09-lessons-learned.json is initialised at Orchestrator init, appended throughout execution by the lesson-collection triggers, and queried by the next project’s Orchestrator at its own init. Findings and decisions recorded in apex-recall reinforce the lessons store — the two stores are complementary, not redundant.
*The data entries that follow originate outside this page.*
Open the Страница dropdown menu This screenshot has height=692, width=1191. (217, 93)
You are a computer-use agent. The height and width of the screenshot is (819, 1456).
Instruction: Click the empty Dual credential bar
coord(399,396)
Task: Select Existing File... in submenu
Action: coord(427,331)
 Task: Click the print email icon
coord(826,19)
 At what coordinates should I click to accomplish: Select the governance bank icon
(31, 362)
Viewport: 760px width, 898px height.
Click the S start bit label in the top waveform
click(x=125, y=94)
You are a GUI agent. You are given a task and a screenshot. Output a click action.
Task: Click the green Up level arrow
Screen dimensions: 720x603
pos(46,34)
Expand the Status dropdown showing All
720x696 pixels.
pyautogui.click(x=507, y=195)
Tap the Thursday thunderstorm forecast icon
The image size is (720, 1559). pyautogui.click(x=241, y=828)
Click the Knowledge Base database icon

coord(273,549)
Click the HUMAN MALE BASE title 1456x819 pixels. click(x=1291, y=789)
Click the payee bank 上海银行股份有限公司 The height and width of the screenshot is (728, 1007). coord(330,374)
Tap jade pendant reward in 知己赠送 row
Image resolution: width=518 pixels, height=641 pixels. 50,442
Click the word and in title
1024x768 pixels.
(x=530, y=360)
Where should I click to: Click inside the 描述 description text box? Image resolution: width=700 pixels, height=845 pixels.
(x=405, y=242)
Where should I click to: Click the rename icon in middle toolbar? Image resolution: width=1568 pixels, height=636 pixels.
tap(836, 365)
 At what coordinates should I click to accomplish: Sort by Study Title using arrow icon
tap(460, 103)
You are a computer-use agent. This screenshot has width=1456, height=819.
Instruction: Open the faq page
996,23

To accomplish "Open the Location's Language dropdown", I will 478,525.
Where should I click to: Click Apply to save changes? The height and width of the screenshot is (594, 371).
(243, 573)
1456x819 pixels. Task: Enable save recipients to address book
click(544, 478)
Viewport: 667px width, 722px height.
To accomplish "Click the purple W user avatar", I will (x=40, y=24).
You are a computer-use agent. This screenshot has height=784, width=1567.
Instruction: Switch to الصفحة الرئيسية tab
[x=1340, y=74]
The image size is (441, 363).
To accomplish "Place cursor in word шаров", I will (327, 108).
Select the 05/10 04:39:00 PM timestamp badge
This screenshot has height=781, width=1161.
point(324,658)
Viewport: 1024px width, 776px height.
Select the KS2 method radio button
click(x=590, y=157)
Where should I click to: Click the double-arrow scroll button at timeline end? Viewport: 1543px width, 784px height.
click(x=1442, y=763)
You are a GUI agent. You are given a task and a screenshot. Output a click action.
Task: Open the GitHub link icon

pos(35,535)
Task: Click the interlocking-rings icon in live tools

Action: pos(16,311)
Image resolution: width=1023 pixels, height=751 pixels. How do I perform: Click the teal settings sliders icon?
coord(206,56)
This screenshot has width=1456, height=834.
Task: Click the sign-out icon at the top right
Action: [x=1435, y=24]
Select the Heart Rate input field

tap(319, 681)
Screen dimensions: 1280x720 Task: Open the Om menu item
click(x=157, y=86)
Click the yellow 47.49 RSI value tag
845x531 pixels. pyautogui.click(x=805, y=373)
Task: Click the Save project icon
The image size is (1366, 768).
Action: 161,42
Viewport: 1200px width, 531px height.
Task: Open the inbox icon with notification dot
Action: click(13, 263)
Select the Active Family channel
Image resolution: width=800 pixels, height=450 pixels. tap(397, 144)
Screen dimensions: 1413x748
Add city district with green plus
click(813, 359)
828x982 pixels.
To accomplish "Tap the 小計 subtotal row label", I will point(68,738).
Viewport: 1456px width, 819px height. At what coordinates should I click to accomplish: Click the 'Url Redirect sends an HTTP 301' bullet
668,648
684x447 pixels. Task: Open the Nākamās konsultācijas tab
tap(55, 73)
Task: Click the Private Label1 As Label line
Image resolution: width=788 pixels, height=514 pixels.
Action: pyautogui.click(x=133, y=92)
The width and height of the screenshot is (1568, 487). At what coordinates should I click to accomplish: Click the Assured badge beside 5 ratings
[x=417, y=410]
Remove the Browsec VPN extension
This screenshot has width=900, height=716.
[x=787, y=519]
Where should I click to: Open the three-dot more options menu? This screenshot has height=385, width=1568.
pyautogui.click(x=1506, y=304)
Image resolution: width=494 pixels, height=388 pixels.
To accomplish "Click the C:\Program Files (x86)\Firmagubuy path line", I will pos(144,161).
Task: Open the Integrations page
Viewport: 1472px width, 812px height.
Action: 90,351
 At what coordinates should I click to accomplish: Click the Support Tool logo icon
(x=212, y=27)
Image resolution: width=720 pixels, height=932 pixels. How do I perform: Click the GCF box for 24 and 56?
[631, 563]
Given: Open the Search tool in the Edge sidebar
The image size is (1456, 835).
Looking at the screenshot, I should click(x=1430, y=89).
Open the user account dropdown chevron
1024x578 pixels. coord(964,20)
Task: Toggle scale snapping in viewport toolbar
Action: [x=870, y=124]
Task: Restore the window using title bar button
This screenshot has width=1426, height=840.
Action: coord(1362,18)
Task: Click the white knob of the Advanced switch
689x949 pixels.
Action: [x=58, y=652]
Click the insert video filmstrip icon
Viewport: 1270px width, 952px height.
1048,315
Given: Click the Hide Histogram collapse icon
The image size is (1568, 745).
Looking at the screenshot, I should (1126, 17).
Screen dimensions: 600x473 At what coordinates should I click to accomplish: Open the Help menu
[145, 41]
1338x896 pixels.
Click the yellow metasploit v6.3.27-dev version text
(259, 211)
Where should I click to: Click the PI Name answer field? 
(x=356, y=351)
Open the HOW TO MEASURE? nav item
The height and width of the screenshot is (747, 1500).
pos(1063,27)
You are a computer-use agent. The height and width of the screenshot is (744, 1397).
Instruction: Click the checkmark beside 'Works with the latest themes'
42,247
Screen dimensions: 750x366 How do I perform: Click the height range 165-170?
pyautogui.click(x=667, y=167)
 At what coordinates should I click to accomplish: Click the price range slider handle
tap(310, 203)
Lessons-learned feedback loop — initialisation, append-during-run, and seeding the next run's Orchestrator init

The tools/scripts/lessons-to-checklists.mjs script (npm run report:challenger-gaps) distils recurring lessons into candidate hardening for the challenger lenses themselves — the loop also closes back into the reviewer.

Illustrative lesson entry

The schema lives in tools/schemas/lesson-log.schema.json. The entry below is fabricated for illustration only and never appeared in a real run:

{
  "workflow_mode": "production",
  "project": "{project}",
  "lessons": [
    {
      "step": 4,
      "phase": "phase_3_module_selection",
      "category": "factual-accuracy",
      "trigger": "challenger must_fix",
      "observation": "Planner pinned avm/res/storage/storage-account at a version that lacked the requireInfrastructureEncryption flag required by an inherited deny policy.",
      "root_cause": "AVM module-index lifecycle was Available but the version chosen predated the policy property.",
      "action": "Move policy-property-map.json check earlier in Phase 2, before module pinning.",
      "telemetry": { "iterations": 2, "wall_time_min": 18 }
    }
  ]
}

APEX and Azure Landing Zones

APEX assumes that an Azure Landing Zone (ALZ) is already deployed. ALZ provides the platform-level guardrails — management group hierarchy, Azure Policy assignments, RBAC role definitions, connectivity (hub-spoke or Virtual WAN), and identity — that APEX consumes rather than recreates. Understanding this boundary is critical: APEX operates inside the landing zone, not instead of it.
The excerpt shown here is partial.